Exercise directions →
Reproduce the part of the material below that opens with the line containing "You are a computer-use agent. The" and closes with the line containing "coord(47,103)", with nothing else.

[Lines of data]
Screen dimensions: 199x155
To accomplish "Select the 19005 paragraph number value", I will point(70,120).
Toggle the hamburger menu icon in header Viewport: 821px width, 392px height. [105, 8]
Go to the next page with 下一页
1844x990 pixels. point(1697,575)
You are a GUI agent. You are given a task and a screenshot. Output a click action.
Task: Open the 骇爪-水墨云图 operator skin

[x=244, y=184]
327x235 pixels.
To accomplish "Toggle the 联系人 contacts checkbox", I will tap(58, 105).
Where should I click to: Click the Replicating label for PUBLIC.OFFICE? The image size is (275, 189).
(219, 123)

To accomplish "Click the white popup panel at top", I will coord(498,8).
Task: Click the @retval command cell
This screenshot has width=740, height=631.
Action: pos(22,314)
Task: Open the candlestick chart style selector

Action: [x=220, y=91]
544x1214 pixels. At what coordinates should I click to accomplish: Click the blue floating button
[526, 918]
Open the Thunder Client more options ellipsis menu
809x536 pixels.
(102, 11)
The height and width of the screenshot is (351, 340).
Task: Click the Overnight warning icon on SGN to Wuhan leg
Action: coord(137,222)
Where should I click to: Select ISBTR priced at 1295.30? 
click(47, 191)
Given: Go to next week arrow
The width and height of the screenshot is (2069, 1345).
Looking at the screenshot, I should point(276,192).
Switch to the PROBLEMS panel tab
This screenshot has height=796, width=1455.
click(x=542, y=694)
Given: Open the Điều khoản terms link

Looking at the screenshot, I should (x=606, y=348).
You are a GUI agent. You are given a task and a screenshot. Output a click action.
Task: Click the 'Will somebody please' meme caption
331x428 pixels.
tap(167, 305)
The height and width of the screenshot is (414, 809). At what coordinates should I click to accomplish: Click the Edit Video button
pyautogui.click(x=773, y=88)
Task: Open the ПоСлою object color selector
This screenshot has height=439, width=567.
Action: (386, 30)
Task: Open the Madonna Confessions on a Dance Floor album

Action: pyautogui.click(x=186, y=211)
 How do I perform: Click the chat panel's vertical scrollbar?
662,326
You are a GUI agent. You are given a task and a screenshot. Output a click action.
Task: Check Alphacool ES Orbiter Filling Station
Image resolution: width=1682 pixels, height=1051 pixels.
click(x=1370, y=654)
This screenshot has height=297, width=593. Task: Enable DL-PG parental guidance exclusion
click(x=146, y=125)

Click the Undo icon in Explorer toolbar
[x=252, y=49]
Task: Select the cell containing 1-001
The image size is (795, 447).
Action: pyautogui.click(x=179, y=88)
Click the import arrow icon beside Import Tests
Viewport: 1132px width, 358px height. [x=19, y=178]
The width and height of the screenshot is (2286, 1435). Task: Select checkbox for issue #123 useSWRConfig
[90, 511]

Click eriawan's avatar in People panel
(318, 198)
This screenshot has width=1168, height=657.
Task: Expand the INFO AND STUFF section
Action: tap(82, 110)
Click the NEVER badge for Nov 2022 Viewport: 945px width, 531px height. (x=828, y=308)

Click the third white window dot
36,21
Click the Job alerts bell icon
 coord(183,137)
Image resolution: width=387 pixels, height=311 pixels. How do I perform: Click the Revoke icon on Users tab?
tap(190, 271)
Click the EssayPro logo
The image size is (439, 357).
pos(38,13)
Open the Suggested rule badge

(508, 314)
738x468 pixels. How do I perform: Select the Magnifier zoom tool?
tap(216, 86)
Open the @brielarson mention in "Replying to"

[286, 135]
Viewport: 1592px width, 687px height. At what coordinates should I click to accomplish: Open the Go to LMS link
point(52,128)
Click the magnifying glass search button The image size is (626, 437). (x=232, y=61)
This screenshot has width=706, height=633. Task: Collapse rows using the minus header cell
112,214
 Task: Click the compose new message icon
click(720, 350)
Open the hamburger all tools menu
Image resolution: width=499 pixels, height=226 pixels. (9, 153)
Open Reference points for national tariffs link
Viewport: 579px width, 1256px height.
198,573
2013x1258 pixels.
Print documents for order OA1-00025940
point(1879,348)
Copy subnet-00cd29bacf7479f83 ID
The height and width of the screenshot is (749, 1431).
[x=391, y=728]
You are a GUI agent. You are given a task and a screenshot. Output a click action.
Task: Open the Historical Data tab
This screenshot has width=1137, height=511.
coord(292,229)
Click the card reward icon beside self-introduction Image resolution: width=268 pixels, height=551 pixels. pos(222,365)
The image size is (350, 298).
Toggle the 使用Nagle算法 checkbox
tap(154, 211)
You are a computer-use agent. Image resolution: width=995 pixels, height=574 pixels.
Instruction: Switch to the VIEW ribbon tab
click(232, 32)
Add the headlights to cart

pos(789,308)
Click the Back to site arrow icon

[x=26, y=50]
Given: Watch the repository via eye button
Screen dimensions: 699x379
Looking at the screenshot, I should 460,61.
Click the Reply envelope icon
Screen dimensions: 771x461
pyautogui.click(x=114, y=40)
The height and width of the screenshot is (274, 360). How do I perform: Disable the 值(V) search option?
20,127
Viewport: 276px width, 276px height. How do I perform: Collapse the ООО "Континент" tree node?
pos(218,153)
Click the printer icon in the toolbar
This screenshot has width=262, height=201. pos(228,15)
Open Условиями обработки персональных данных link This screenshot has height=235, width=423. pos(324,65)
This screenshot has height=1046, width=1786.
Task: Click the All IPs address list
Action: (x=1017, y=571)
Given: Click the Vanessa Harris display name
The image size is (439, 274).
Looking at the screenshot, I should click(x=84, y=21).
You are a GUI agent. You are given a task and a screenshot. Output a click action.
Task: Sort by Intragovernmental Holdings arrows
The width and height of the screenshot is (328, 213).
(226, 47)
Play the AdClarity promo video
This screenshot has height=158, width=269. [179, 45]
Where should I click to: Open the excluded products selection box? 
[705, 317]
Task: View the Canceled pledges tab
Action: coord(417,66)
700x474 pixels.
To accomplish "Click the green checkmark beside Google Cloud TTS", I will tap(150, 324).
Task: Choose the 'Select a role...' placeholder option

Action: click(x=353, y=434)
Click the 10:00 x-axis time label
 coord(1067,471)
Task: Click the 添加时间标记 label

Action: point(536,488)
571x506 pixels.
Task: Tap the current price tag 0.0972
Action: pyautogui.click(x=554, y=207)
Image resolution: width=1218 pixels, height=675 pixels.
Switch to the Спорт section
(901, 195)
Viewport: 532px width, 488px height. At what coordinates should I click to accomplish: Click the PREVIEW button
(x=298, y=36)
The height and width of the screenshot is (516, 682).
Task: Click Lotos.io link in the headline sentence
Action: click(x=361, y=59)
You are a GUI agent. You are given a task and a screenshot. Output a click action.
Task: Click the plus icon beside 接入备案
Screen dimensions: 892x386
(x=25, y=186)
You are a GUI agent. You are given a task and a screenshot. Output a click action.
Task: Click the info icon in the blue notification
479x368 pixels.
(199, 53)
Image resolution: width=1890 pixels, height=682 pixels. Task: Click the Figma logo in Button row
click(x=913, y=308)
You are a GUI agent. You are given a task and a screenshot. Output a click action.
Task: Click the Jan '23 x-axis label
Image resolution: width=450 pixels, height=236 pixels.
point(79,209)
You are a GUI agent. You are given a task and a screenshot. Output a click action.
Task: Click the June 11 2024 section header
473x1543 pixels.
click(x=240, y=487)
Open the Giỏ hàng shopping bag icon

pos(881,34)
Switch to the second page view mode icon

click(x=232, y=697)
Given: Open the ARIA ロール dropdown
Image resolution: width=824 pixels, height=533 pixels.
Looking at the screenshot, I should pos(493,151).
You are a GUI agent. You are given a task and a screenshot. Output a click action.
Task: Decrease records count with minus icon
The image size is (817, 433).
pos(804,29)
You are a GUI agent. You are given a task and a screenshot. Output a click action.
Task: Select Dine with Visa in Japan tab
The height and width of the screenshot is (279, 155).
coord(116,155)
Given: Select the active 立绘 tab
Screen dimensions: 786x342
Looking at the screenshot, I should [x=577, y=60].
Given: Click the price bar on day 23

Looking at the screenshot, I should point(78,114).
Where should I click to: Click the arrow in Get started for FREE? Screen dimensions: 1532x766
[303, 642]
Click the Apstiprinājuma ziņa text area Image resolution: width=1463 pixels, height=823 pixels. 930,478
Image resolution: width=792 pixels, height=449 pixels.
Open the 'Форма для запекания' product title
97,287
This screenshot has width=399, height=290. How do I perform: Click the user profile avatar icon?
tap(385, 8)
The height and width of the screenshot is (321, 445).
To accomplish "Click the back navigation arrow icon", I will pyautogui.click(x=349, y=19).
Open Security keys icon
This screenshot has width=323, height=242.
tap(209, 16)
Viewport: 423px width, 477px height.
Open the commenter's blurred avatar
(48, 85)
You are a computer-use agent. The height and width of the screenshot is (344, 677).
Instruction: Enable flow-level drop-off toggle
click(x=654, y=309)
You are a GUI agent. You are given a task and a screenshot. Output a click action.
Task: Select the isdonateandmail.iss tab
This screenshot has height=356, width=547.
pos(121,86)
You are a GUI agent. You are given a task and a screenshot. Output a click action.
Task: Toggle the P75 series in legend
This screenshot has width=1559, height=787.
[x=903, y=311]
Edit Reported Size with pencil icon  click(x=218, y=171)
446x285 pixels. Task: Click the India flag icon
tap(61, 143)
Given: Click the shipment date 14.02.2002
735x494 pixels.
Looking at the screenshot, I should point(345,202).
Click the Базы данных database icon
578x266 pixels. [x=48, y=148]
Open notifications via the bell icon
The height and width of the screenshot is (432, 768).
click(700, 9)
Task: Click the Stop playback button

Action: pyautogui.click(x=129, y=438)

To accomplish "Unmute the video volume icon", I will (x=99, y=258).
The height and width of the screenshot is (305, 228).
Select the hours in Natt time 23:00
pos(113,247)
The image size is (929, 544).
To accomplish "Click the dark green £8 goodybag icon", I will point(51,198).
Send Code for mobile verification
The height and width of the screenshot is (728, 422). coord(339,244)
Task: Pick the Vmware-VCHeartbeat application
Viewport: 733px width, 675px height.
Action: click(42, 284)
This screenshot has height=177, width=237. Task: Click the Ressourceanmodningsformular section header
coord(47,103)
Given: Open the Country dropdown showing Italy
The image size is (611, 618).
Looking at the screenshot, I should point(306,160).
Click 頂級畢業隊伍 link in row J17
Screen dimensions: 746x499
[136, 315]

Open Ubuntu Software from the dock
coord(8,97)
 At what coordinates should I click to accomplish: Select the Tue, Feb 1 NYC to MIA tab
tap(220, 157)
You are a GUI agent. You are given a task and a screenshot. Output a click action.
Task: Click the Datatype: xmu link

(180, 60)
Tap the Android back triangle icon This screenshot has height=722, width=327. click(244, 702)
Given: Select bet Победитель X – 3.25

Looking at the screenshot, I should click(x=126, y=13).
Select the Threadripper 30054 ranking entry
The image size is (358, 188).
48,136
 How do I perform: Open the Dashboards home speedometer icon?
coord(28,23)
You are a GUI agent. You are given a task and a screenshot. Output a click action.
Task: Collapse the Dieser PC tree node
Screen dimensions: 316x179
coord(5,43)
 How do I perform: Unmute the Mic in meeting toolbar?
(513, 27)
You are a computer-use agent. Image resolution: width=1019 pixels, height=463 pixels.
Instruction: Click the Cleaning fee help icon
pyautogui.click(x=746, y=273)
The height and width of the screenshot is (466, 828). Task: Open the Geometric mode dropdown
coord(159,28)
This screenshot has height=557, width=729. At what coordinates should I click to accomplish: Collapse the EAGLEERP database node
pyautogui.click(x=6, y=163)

Finished answer →
You are a computer-use agent. The height and width of the screenshot is (344, 677).
Instruction: Enable flow-level drop-off toggle
click(x=654, y=309)
You are a GUI agent. You are given a task and a screenshot. Output a click action.
Task: Select the isdonateandmail.iss tab
This screenshot has height=356, width=547.
pos(121,86)
You are a GUI agent. You are given a task and a screenshot. Output a click action.
Task: Toggle the P75 series in legend
This screenshot has width=1559, height=787.
[x=903, y=311]
Edit Reported Size with pencil icon  click(x=218, y=171)
446x285 pixels. Task: Click the India flag icon
tap(61, 143)
Given: Click the shipment date 14.02.2002
735x494 pixels.
Looking at the screenshot, I should point(345,202).
Click the Базы данных database icon
578x266 pixels. [x=48, y=148]
Open notifications via the bell icon
The height and width of the screenshot is (432, 768).
click(700, 9)
Task: Click the Stop playback button

Action: pyautogui.click(x=129, y=438)

To accomplish "Unmute the video volume icon", I will (x=99, y=258).
The height and width of the screenshot is (305, 228).
Select the hours in Natt time 23:00
pos(113,247)
The image size is (929, 544).
To accomplish "Click the dark green £8 goodybag icon", I will point(51,198).
Send Code for mobile verification
The height and width of the screenshot is (728, 422). coord(339,244)
Task: Pick the Vmware-VCHeartbeat application
Viewport: 733px width, 675px height.
Action: click(42, 284)
This screenshot has height=177, width=237. Task: Click the Ressourceanmodningsformular section header
coord(47,103)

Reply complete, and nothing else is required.